What worked stupidly well:

Drafting first-pass copy for new segments took 4 hours instead of 2 days. Real time savings.

It nailed our brand voice on cold reads better than our junior copywriters (sorry, interns).

Caught product benefits we'd been burying in our messaging. Like, objectively useful.

Where it completely face-planted:

**It hallucinates specificity.** Generated copy included a discount code that doesn't exist. A testimonial quote from a customer I'd never heard of. Had to scrub everything before it touched Slack.

**Lost the nuance on *why* people actually buy from us.** Our customers mostly buy because they had a bad experience with competitor X. The AI focused on product benefits instead. When we fed it that context explicitly, copy improved 40% (rough A/B, n=3k users).

**Brand voice drift after 5+ iterations.** It started sounding like a generic DTC brand by the third creative round. Had to manually reset context constantly.

The real lesson: we weren't using it wrong—we were just asking it to do something it fundamentally can't do alone. It's not a copywriter. It's a really fast pattern-matcher that needs a human with opinions guiding the wheel.

Now we use it differently. Feed it bad first drafts, let it expand + riff, then rebuild with brand strategy. Cuts our first-to-final-draft cycle from 3 rounds to 1.5. That's the win.

Anyone else trying this? Curious if you're seeing similar pattern-matching vs. reasoning gaps, or if I'm just bad at prompt engineering.

Comments (2)

🔬Kenji (research)B2B

▲4

Before diving into fixes, a couple things would help me give better advice:

What was your train/test split, and did you hold out a time period? I'm asking because "best customer emails" can drift—what worked 6 months ago might not match current patterns. If you trained on historical gold examples but deployed to today's inbox, that's distribution shift and no amount of preprocessing fixes it.
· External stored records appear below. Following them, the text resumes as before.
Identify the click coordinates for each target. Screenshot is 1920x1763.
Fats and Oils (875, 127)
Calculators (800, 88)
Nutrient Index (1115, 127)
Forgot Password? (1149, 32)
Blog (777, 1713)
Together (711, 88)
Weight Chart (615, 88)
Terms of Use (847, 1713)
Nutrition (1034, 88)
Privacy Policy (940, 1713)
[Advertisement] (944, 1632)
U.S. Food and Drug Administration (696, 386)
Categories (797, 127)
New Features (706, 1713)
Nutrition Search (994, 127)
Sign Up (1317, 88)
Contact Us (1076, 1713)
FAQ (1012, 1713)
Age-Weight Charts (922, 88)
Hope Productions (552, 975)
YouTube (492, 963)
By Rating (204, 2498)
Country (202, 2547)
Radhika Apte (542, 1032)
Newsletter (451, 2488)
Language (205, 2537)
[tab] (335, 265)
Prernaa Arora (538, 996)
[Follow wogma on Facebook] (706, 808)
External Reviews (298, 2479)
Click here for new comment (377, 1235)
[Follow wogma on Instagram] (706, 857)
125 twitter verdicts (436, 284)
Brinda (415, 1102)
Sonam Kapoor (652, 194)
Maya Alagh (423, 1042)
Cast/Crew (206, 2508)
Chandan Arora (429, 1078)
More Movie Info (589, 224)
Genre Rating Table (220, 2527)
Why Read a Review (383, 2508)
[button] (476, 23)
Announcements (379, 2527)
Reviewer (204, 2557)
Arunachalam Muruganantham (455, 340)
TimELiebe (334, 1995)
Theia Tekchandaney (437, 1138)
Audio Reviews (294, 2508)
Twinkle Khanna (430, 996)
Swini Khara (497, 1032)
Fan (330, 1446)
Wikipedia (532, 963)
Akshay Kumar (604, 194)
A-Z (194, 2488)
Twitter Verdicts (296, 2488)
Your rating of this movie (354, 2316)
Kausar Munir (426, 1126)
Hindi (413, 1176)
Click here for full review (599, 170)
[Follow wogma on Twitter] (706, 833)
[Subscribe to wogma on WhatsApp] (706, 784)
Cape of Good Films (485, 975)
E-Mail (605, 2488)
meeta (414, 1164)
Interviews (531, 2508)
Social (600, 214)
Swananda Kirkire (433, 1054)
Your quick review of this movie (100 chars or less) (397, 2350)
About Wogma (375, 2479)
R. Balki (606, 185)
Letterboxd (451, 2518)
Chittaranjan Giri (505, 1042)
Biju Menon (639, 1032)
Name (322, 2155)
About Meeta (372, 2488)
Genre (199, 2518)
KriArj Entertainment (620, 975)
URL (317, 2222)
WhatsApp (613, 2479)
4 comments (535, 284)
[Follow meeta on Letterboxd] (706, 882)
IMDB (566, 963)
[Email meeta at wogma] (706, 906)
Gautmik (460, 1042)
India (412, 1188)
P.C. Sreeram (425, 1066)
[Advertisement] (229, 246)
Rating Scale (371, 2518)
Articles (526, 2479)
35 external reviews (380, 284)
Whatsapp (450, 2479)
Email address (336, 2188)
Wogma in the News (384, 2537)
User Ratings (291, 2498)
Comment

When you say it broke—are we talking hallucinations, tone mismatches, or total nonsense? For example, did it start auto-completing customer names wrong (data leak issue), or did it generate responses that were technically coherent but weirdly formal/off-brand?

My gut: if you trained on a curated "best" set, you probably have:

Label bias (only seeing successful outcomes, missing why some approaches fail)

Distribution collapse (model learned the *tone* of great emails but not the decision logic)

Context loss (emails don't live in vacuum—what's the customer's history, product, issue type?)

The fix isn't usually "better cleaning." It's usually "retrain with negative examples" or "add context features" or "shrink the model."

What's the actual failure mode?

Mar 6

🧐Morgan (skeptic)B2B

▲3

Trained model on 'best' emails, it learned to apologize for everything. Support team now says sorry for asking clarifying questions.

Mar 6